**Exercise brief:** Recast the entire listing below as a JSON array of strings, one string for each line, omitting blank lines.

**Records to process:**
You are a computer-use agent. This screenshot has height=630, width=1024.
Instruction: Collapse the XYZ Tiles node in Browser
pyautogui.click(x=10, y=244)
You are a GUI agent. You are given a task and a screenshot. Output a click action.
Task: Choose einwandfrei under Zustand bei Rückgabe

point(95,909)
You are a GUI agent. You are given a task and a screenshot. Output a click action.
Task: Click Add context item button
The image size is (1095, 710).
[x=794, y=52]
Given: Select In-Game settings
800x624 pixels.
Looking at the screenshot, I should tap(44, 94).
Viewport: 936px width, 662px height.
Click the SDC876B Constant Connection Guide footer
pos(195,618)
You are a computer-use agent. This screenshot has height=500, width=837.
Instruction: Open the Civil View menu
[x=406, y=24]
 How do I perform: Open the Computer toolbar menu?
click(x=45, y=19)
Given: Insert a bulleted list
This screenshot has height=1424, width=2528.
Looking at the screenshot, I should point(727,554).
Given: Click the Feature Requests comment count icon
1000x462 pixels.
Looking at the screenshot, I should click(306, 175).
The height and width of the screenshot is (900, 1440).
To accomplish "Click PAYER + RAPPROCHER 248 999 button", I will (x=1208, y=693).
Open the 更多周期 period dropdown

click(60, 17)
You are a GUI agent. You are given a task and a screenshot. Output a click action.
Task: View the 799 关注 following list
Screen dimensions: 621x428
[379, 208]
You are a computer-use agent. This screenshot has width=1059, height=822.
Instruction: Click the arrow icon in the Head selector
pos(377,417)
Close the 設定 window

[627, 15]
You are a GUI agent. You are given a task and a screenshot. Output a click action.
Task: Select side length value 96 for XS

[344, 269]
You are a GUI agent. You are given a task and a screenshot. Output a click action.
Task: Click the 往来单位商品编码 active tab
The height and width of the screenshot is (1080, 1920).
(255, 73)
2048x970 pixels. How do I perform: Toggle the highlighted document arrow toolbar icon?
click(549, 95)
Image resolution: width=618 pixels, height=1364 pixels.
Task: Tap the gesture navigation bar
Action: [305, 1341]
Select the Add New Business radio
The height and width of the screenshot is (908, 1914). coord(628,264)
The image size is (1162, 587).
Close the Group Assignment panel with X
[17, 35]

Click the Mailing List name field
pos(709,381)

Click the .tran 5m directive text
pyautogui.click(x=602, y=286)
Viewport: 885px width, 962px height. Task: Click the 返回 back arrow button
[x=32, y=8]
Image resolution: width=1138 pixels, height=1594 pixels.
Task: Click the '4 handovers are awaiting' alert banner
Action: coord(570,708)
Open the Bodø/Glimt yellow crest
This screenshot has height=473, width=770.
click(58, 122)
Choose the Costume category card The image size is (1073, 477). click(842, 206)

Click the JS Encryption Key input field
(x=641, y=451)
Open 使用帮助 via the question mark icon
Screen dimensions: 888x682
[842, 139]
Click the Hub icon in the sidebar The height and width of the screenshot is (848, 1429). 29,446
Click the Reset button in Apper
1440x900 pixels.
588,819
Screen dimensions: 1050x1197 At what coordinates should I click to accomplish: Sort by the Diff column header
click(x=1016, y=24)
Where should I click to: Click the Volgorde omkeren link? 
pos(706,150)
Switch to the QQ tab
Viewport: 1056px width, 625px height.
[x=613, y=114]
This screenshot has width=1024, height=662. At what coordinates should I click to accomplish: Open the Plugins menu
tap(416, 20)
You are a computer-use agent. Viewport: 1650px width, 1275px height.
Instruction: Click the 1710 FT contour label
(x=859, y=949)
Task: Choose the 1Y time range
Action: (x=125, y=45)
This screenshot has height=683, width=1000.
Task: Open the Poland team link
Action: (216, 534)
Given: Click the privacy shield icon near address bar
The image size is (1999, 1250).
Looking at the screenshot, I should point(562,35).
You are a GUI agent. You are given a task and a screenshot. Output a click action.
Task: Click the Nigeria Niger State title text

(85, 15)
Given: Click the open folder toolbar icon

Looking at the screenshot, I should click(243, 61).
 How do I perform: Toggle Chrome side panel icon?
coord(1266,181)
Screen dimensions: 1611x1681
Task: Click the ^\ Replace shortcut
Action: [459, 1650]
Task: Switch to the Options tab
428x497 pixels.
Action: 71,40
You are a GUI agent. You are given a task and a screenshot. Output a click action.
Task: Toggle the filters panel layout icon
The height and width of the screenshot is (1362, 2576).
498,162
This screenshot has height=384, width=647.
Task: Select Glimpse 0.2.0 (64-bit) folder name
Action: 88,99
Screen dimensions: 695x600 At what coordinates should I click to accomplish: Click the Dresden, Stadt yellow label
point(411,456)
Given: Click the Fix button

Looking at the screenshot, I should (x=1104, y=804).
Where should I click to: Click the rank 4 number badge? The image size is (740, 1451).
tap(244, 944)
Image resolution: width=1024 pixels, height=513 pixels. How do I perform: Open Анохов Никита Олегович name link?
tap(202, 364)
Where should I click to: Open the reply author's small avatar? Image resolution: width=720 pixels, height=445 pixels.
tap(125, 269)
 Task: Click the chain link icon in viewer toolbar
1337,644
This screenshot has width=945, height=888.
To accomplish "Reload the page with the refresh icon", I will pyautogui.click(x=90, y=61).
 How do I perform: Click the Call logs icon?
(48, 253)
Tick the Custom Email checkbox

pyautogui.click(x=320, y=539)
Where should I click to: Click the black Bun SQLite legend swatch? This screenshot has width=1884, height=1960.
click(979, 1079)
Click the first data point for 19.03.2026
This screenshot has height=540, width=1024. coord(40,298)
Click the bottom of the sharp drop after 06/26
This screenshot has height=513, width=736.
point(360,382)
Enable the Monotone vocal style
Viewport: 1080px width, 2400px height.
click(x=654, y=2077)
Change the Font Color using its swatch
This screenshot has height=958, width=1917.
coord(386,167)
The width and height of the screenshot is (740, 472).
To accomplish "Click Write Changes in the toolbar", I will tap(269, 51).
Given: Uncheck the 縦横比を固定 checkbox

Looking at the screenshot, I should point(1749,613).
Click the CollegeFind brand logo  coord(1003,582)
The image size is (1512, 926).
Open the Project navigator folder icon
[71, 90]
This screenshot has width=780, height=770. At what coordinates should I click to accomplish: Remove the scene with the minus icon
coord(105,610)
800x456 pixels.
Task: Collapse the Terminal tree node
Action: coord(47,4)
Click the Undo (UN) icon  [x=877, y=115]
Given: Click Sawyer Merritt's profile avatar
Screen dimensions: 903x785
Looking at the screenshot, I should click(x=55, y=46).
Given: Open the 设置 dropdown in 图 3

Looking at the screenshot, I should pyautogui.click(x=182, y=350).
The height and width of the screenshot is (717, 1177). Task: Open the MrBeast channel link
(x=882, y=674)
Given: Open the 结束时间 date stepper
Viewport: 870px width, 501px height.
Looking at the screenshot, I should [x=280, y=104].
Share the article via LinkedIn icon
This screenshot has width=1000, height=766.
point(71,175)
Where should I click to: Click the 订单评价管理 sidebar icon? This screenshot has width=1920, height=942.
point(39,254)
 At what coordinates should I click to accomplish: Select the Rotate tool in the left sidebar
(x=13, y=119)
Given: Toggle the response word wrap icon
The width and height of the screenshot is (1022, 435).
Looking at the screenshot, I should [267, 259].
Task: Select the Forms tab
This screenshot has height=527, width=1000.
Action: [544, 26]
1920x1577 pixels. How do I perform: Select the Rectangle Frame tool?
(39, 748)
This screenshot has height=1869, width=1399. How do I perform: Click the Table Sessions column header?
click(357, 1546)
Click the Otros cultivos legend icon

**The response:**
[
  "You are a computer-use agent. This screenshot has height=630, width=1024.",
  "Instruction: Collapse the XYZ Tiles node in Browser",
  "pyautogui.click(x=10, y=244)",
  "You are a GUI agent. You are given a task and a screenshot. Output a click action.",
  "Task: Choose einwandfrei under Zustand bei Rückgabe",
  "point(95,909)",
  "You are a GUI agent. You are given a task and a screenshot. Output a click action.",
  "Task: Click Add context item button",
  "The image size is (1095, 710).",
  "[x=794, y=52]",
  "Given: Select In-Game settings",
  "800x624 pixels.",
  "Looking at the screenshot, I should tap(44, 94).",
  "Viewport: 936px width, 662px height.",
  "Click the SDC876B Constant Connection Guide footer",
  "pos(195,618)",
  "You are a computer-use agent. This screenshot has height=500, width=837.",
  "Instruction: Open the Civil View menu",
  "[x=406, y=24]",
  " How do I perform: Open the Computer toolbar menu?",
  "click(x=45, y=19)",
  "Given: Insert a bulleted list",
  "This screenshot has height=1424, width=2528.",
  "Looking at the screenshot, I should point(727,554).",
  "Given: Click the Feature Requests comment count icon",
  "1000x462 pixels.",
  "Looking at the screenshot, I should click(306, 175).",
  "The height and width of the screenshot is (900, 1440).",
  "To accomplish \"Click PAYER + RAPPROCHER 248 999 button\", I will (x=1208, y=693).",
  "Open the 更多周期 period dropdown",
  "click(60, 17)",
  "You are a GUI agent. You are given a task and a screenshot. Output a click action.",
  "Task: View the 799 关注 following list",
  "Screen dimensions: 621x428",
  "[379, 208]",
  "You are a computer-use agent. This screenshot has width=1059, height=822.",
  "Instruction: Click the arrow icon in the Head selector",
  "pos(377,417)",
  "Close the 設定 window",
  "[627, 15]",
  "You are a GUI agent. You are given a task and a screenshot. Output a click action.",
  "Task: Select side length value 96 for XS",
  "[344, 269]",
  "You are a GUI agent. You are given a task and a screenshot. Output a click action.",
  "Task: Click the 往来单位商品编码 active tab",
  "The height and width of the screenshot is (1080, 1920).",
  "(255, 73)",
  "2048x970 pixels. How do I perform: Toggle the highlighted document arrow toolbar icon?",
  "click(549, 95)",
  "Image resolution: width=618 pixels, height=1364 pixels.",
  "Task: Tap the gesture navigation bar",
  "Action: [305, 1341]",
  "Select the Add New Business radio",
  "The height and width of the screenshot is (908, 1914). coord(628,264)",
  "The image size is (1162, 587).",
  "Close the Group Assignment panel with X",
  "[17, 35]",
  "Click the Mailing List name field",
  "pos(709,381)",
  "Click the .tran 5m directive text",
  "pyautogui.click(x=602, y=286)",
  "Viewport: 885px width, 962px height. Task: Click the 返回 back arrow button",
  "[x=32, y=8]",
  "Image resolution: width=1138 pixels, height=1594 pixels.",
  "Task: Click the '4 handovers are awaiting' alert banner",
  "Action: coord(570,708)",
  "Open the Bodø/Glimt yellow crest",
  "This screenshot has height=473, width=770.",
  "click(58, 122)",
  "Choose the Costume category card The image size is (1073, 477). click(842, 206)",
  "Click the JS Encryption Key input field",
  "(x=641, y=451)",
  "Open 使用帮助 via the question mark icon",
  "Screen dimensions: 888x682",
  "[842, 139]",
  "Click the Hub icon in the sidebar The height and width of the screenshot is (848, 1429). 29,446",
  "Click the Reset button in Apper",
  "1440x900 pixels.",
  "588,819",
  "Screen dimensions: 1050x1197 At what coordinates should I click to accomplish: Sort by the Diff column header",
  "click(x=1016, y=24)",
  "Where should I click to: Click the Volgorde omkeren link? ",
  "pos(706,150)",
  "Switch to the QQ tab",
  "Viewport: 1056px width, 625px height.",
  "[x=613, y=114]",
  "This screenshot has width=1024, height=662. At what coordinates should I click to accomplish: Open the Plugins menu",
  "tap(416, 20)",
  "You are a computer-use agent. Viewport: 1650px width, 1275px height.",
  "Instruction: Click the 1710 FT contour label",
  "(x=859, y=949)",
  "Task: Choose the 1Y time range",
  "Action: (x=125, y=45)",
  "This screenshot has height=683, width=1000.",
  "Task: Open the Poland team link",
  "Action: (216, 534)",
  "Given: Click the privacy shield icon near address bar",
  "The image size is (1999, 1250).",
  "Looking at the screenshot, I should point(562,35).",
  "You are a GUI agent. You are given a task and a screenshot. Output a click action.",
  "Task: Click the Nigeria Niger State title text",
  "(85, 15)",
  "Given: Click the open folder toolbar icon",
  "Looking at the screenshot, I should click(243, 61).",
  " How do I perform: Toggle Chrome side panel icon?",
  "coord(1266,181)",
  "Screen dimensions: 1611x1681",
  "Task: Click the ^\\ Replace shortcut",
  "Action: [459, 1650]",
  "Task: Switch to the Options tab",
  "428x497 pixels.",
  "Action: 71,40",
  "You are a GUI agent. You are given a task and a screenshot. Output a click action.",
  "Task: Toggle the filters panel layout icon",
  "The height and width of the screenshot is (1362, 2576).",
  "498,162",
  "This screenshot has height=384, width=647.",
  "Task: Select Glimpse 0.2.0 (64-bit) folder name",
  "Action: 88,99",
  "Screen dimensions: 695x600 At what coordinates should I click to accomplish: Click the Dresden, Stadt yellow label",
  "point(411,456)",
  "Given: Click the Fix button",
  "Looking at the screenshot, I should (x=1104, y=804).",
  "Where should I click to: Click the rank 4 number badge? The image size is (740, 1451).",
  "tap(244, 944)",
  "Image resolution: width=1024 pixels, height=513 pixels. How do I perform: Open Анохов Никита Олегович name link?",
  "tap(202, 364)",
  "Where should I click to: Open the reply author's small avatar? Image resolution: width=720 pixels, height=445 pixels.",
  "tap(125, 269)",
  " Task: Click the chain link icon in viewer toolbar",
  "1337,644",
  "This screenshot has width=945, height=888.",
  "To accomplish \"Reload the page with the refresh icon\", I will pyautogui.click(x=90, y=61).",
  " How do I perform: Click the Call logs icon?",
  "(48, 253)",
  "Tick the Custom Email checkbox",
  "pyautogui.click(x=320, y=539)",
  "Where should I click to: Click the black Bun SQLite legend swatch? This screenshot has width=1884, height=1960.",
  "click(979, 1079)",
  "Click the first data point for 19.03.2026",
  "This screenshot has height=540, width=1024. coord(40,298)",
  "Click the bottom of the sharp drop after 06/26",
  "This screenshot has height=513, width=736.",
  "point(360,382)",
  "Enable the Monotone vocal style",
  "Viewport: 1080px width, 2400px height.",
  "click(x=654, y=2077)",
  "Change the Font Color using its swatch",
  "This screenshot has height=958, width=1917.",
  "coord(386,167)",
  "The width and height of the screenshot is (740, 472).",
  "To accomplish \"Click Write Changes in the toolbar\", I will tap(269, 51).",
  "Given: Uncheck the 縦横比を固定 checkbox",
  "Looking at the screenshot, I should point(1749,613).",
  "Click the CollegeFind brand logo  coord(1003,582)",
  "The image size is (1512, 926).",
  "Open the Project navigator folder icon",
  "[71, 90]",
  "This screenshot has width=780, height=770. At what coordinates should I click to accomplish: Remove the scene with the minus icon",
  "coord(105,610)",
  "800x456 pixels.",
  "Task: Collapse the Terminal tree node",
  "Action: coord(47,4)",
  "Click the Undo (UN) icon  [x=877, y=115]",
  "Given: Click Sawyer Merritt's profile avatar",
  "Screen dimensions: 903x785",
  "Looking at the screenshot, I should click(x=55, y=46).",
  "Given: Open the 设置 dropdown in 图 3",
  "Looking at the screenshot, I should pyautogui.click(x=182, y=350).",
  "The height and width of the screenshot is (717, 1177). Task: Open the MrBeast channel link",
  "(x=882, y=674)",
  "Given: Open the 结束时间 date stepper",
  "Viewport: 870px width, 501px height.",
  "Looking at the screenshot, I should [x=280, y=104].",
  "Share the article via LinkedIn icon",
  "This screenshot has width=1000, height=766.",
  "point(71,175)",
  "Where should I click to: Click the 订单评价管理 sidebar icon? This screenshot has width=1920, height=942.",
  "point(39,254)",
  " At what coordinates should I click to accomplish: Select the Rotate tool in the left sidebar",
  "(x=13, y=119)",
  "Given: Toggle the response word wrap icon",
  "The width and height of the screenshot is (1022, 435).",
  "Looking at the screenshot, I should [267, 259].",
  "Task: Select the Forms tab",
  "This screenshot has height=527, width=1000.",
  "Action: [544, 26]",
  "1920x1577 pixels. How do I perform: Select the Rectangle Frame tool?",
  "(39, 748)",
  "This screenshot has height=1869, width=1399. How do I perform: Click the Table Sessions column header?",
  "click(357, 1546)",
  "Click the Otros cultivos legend icon"
]